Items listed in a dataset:
--------------------
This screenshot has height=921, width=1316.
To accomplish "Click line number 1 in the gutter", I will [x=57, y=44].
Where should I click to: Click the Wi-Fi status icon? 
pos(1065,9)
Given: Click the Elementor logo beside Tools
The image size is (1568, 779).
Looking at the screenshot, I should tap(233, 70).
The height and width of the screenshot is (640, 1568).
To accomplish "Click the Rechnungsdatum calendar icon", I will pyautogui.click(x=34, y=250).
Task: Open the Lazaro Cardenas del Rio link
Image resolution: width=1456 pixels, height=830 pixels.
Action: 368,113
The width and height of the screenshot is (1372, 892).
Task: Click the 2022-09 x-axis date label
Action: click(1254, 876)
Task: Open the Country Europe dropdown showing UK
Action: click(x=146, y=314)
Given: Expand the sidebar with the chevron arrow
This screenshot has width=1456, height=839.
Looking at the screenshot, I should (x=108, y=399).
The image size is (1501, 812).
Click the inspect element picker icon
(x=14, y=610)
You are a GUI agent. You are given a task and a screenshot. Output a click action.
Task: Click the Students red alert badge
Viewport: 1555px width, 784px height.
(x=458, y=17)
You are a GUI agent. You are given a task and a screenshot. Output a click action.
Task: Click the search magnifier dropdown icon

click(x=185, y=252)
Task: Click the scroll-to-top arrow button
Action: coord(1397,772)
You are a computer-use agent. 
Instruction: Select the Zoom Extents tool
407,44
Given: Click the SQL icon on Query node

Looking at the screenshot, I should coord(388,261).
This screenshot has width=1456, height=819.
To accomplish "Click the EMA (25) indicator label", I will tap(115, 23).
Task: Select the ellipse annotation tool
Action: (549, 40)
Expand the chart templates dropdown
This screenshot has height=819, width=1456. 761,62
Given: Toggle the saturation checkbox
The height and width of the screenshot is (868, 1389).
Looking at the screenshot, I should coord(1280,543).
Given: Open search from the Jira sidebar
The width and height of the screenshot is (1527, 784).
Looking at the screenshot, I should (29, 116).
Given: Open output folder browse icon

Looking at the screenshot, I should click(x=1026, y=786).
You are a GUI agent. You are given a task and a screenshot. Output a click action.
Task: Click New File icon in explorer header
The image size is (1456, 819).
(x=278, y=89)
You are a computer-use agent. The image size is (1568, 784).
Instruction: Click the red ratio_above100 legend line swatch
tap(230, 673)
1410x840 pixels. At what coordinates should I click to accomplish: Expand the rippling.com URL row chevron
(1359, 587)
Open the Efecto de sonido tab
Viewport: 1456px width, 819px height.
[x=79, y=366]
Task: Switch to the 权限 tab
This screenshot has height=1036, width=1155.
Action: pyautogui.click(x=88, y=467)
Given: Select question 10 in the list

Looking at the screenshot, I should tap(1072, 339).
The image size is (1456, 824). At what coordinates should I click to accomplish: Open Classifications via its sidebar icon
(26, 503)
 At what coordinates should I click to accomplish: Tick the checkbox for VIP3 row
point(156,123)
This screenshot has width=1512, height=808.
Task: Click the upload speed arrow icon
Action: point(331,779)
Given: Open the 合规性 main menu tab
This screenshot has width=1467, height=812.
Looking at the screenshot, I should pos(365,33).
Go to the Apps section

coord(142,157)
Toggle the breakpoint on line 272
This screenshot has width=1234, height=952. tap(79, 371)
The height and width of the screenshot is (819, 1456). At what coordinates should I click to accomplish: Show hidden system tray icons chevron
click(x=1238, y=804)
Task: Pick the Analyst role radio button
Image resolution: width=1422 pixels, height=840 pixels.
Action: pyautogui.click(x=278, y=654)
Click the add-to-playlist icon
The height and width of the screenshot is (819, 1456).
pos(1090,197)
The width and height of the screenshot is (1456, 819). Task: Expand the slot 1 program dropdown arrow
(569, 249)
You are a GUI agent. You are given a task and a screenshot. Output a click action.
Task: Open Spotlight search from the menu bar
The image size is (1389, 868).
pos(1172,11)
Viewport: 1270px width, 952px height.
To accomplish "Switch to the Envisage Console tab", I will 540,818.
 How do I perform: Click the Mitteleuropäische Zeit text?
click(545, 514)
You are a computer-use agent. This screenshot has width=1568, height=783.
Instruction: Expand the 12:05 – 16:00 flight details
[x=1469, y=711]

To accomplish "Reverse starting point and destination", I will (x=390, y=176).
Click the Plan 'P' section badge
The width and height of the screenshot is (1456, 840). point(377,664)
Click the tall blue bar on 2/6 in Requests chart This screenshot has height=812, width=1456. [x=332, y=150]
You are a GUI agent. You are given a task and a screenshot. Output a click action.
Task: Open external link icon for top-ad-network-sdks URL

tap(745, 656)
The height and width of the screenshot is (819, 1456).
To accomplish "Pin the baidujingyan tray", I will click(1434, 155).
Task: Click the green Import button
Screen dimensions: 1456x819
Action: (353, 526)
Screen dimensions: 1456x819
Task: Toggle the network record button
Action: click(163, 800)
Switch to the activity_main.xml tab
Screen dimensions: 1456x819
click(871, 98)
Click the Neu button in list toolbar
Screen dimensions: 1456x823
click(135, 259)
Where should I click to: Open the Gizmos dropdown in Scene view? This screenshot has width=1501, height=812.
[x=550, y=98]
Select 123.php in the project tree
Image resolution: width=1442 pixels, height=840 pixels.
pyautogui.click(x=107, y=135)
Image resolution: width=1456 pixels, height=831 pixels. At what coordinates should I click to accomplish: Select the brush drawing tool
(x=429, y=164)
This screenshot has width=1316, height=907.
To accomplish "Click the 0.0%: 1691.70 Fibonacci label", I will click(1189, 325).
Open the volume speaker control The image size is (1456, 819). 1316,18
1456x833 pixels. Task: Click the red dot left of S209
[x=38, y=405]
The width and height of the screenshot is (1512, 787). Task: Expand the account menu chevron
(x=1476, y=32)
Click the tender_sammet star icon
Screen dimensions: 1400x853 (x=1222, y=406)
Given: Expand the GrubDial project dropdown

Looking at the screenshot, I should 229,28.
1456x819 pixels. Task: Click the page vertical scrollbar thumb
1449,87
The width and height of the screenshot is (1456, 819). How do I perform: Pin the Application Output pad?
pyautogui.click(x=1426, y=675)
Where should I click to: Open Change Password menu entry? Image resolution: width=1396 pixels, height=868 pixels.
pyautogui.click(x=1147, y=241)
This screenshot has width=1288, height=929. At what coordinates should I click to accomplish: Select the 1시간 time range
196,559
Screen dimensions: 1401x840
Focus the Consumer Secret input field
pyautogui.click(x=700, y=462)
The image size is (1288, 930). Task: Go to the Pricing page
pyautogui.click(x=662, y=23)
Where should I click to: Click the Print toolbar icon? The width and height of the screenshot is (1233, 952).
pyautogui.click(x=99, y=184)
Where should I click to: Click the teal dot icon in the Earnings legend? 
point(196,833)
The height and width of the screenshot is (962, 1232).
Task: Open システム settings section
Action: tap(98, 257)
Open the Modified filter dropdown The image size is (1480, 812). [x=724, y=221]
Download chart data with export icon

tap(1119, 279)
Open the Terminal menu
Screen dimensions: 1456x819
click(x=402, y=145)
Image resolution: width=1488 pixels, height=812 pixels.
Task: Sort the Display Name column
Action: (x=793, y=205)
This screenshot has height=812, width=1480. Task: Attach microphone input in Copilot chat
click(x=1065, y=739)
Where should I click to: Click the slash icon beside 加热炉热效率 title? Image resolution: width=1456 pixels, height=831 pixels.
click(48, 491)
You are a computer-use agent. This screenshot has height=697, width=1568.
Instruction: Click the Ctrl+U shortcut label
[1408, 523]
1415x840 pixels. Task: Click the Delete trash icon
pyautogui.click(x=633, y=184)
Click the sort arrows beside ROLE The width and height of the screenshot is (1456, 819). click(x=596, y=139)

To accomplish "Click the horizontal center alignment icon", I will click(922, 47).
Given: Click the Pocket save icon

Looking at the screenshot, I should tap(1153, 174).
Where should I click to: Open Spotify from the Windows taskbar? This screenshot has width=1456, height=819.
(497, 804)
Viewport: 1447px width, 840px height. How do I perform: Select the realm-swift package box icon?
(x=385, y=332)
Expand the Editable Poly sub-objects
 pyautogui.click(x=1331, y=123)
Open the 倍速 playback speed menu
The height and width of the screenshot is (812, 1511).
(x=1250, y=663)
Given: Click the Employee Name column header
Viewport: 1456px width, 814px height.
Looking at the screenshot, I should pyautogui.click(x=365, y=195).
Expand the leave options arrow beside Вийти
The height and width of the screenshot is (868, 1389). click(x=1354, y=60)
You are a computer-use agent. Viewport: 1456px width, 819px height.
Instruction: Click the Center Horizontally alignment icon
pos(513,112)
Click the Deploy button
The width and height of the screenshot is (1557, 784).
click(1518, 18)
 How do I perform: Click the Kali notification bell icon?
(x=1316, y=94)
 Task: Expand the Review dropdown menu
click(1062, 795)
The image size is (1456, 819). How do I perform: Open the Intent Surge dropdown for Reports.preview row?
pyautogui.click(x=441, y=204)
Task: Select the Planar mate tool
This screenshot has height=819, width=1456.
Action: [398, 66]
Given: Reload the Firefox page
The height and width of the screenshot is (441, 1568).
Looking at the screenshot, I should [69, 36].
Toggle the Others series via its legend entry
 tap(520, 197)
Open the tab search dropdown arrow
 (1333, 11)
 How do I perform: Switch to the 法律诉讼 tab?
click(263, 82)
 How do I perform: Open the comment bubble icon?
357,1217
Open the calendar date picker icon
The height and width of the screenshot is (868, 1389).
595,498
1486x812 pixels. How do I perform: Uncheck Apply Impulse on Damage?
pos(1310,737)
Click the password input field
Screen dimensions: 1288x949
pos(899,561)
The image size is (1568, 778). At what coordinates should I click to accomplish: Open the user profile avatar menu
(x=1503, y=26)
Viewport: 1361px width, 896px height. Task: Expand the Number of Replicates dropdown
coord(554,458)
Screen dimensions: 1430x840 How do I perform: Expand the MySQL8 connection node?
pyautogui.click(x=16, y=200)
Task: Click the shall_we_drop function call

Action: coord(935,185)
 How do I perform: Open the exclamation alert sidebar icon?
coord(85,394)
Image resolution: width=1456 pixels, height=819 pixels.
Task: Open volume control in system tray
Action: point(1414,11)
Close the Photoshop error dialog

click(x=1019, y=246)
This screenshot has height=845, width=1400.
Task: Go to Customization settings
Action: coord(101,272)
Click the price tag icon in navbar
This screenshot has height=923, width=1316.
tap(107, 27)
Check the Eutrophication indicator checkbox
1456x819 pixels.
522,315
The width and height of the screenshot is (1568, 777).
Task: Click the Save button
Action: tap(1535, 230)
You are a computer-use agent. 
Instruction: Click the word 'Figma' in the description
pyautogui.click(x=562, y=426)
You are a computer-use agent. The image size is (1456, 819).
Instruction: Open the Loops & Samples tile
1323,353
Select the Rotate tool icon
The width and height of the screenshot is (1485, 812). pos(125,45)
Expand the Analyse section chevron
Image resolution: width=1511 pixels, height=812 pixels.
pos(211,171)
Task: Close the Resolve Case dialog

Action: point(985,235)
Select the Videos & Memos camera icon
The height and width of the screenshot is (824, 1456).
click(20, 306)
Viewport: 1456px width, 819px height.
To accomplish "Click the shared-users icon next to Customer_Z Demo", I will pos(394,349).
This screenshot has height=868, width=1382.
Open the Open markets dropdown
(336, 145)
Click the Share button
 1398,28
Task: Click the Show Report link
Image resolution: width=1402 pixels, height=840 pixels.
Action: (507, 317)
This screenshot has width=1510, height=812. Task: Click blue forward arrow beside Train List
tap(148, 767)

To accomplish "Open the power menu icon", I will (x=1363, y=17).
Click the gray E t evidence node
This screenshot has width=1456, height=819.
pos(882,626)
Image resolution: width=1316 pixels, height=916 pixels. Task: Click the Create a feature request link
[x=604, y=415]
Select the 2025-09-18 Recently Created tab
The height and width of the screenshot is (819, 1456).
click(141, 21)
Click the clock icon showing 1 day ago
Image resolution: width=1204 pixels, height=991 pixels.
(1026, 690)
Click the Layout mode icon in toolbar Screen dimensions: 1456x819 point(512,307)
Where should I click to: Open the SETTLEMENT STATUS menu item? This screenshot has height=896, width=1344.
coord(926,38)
--------------------
PROBLEM DESCRIPTION -> Transcribe the records from their first line. Stop after the line with "Given: Click the Elementor logo beside Tools", including it.

EXERCISE SOLUTION ->
This screenshot has height=921, width=1316.
To accomplish "Click line number 1 in the gutter", I will [x=57, y=44].
Where should I click to: Click the Wi-Fi status icon? 
pos(1065,9)
Given: Click the Elementor logo beside Tools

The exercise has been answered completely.